I don't find that to be a valid excuse, however. You READ, don't you? You are 60 years old, went to college, been working here for more than 35 years. You never noticed that commas don't have spaces in front of them????
Then again, that's the least of my concerns. She's a psycho!
Re the topic, many of us of a certain age learned MS Office on the job as it was needed. I'm pretty good at Word because I work with documents. I know basic Excel (and first learned Lotus 1-2-3 and before that a mainframe electronic spreadsheet system) but I don't know how to do advanced functions in Excel because there's never been any reason for me to use them.
The employers asking this also probably want to know if you check your work before submitting it. You fail at that. You don't "us" MS Office, you "use" it
Reporters weren't previously expected to spell everything correctly without help. There were multiple layers of editing. Most of those editors have been laid-off or retired and weren't replaced.
Without help???? There is MORE help available now (Google/spellchecker) than there ever was then. Back then we had to know how to spell. We didn't have spellcheck as a crutch. We had to know the proper terminology. We didn't have Google. YES reporters wrote correct copy then. I have friends who are reporters and I was a journalism major myself at one time. Don't give me that crap. It's not true. Yes, there was a copy editor. But I GUARANTEE you that the stuff that went to the copy editor did not have the mistakes in it that I see published today. Ever hear of PROOFREADING? I could have written mistake-free articles then, and I could do it today.

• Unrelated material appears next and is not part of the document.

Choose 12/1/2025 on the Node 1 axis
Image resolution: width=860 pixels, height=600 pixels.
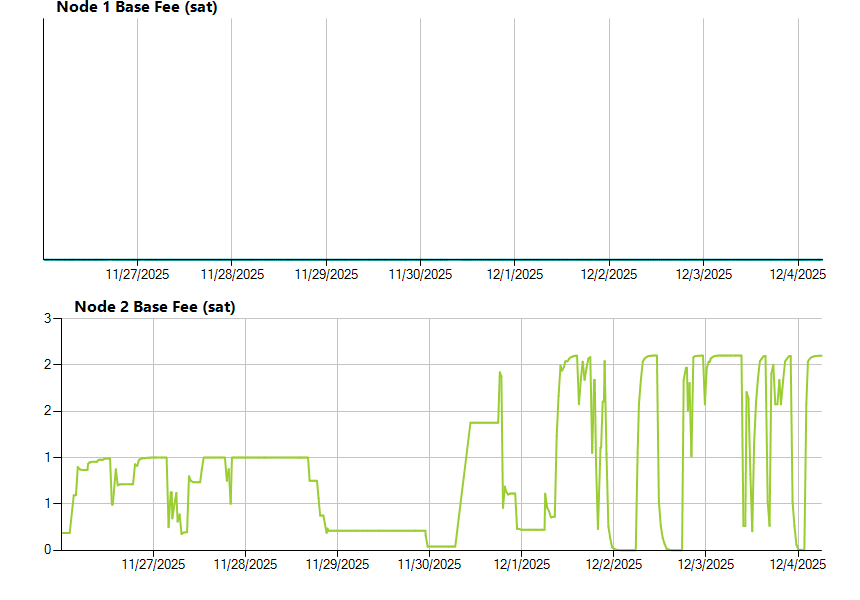click(514, 274)
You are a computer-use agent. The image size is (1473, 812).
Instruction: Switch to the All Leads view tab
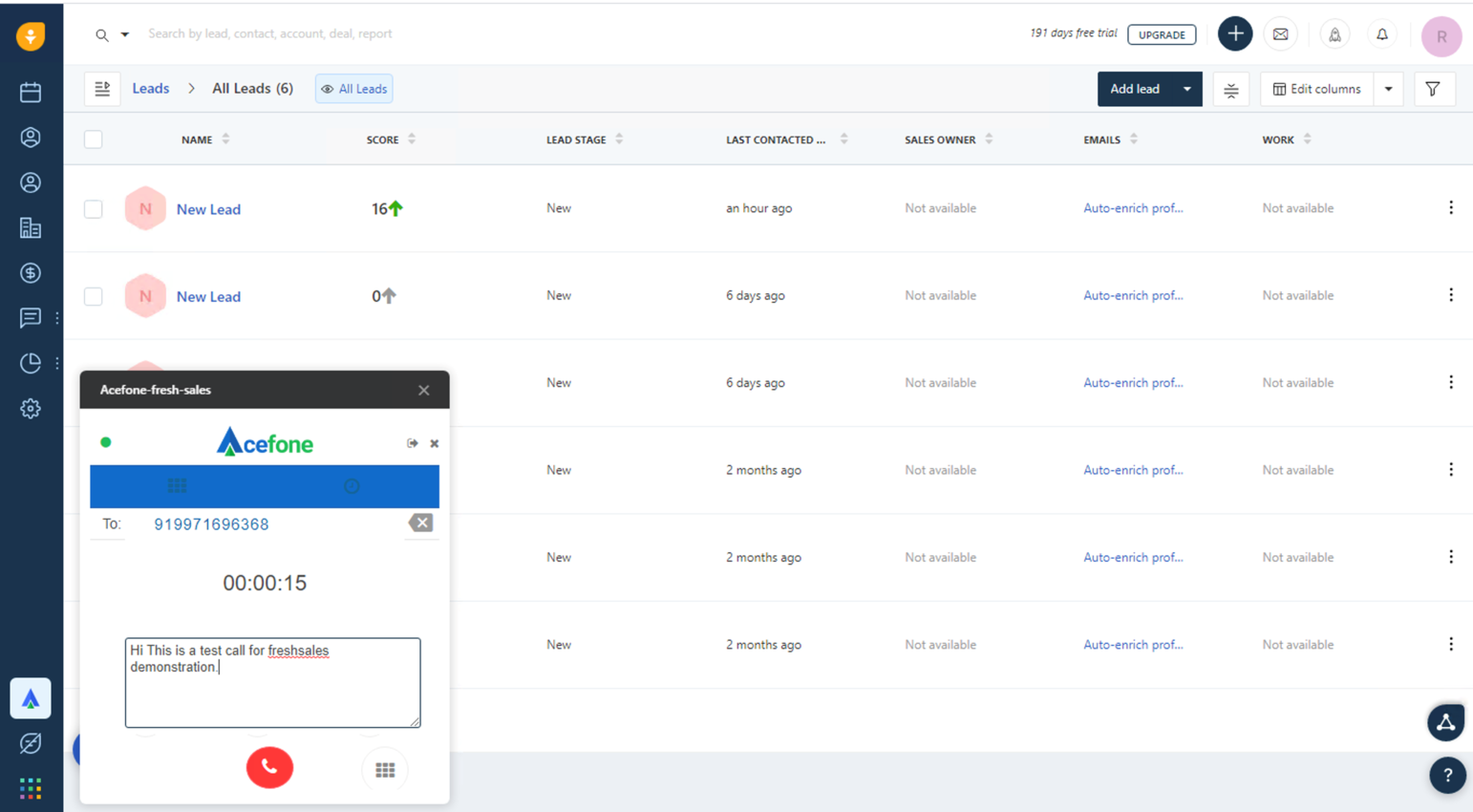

The bottom line is we were better educated. We knew how to spell and we knew grammar and we knew the difference between "in view of" and "in lieu of" and all other kinds of things that people apparently don't know anymore.
I have noticed a lot of people doing that on Facebook - spaces before commas. Or instead of an ellipsis... they use ,,, What is up with that?
Who knows. People can't seem to grasp the difference between lose and loose or advice and advise, either. Or mute or moot. I see "mute points" a lot on City-Data. I see "alot" a lot on City-Data, for that matter.
If you get frustrated, just join us on the "I can't take it anymore" thread on the Writing forum. Hours of entertainment!
There is MORE help available now (Google/spellchecker) than there ever was then.
Computers aren't the needed help. There's so many fewer people per page of text these days. And the people they do have are much more junior than they used to have as there's not nearly as much money in it. You see the same thing in the copy editing of books.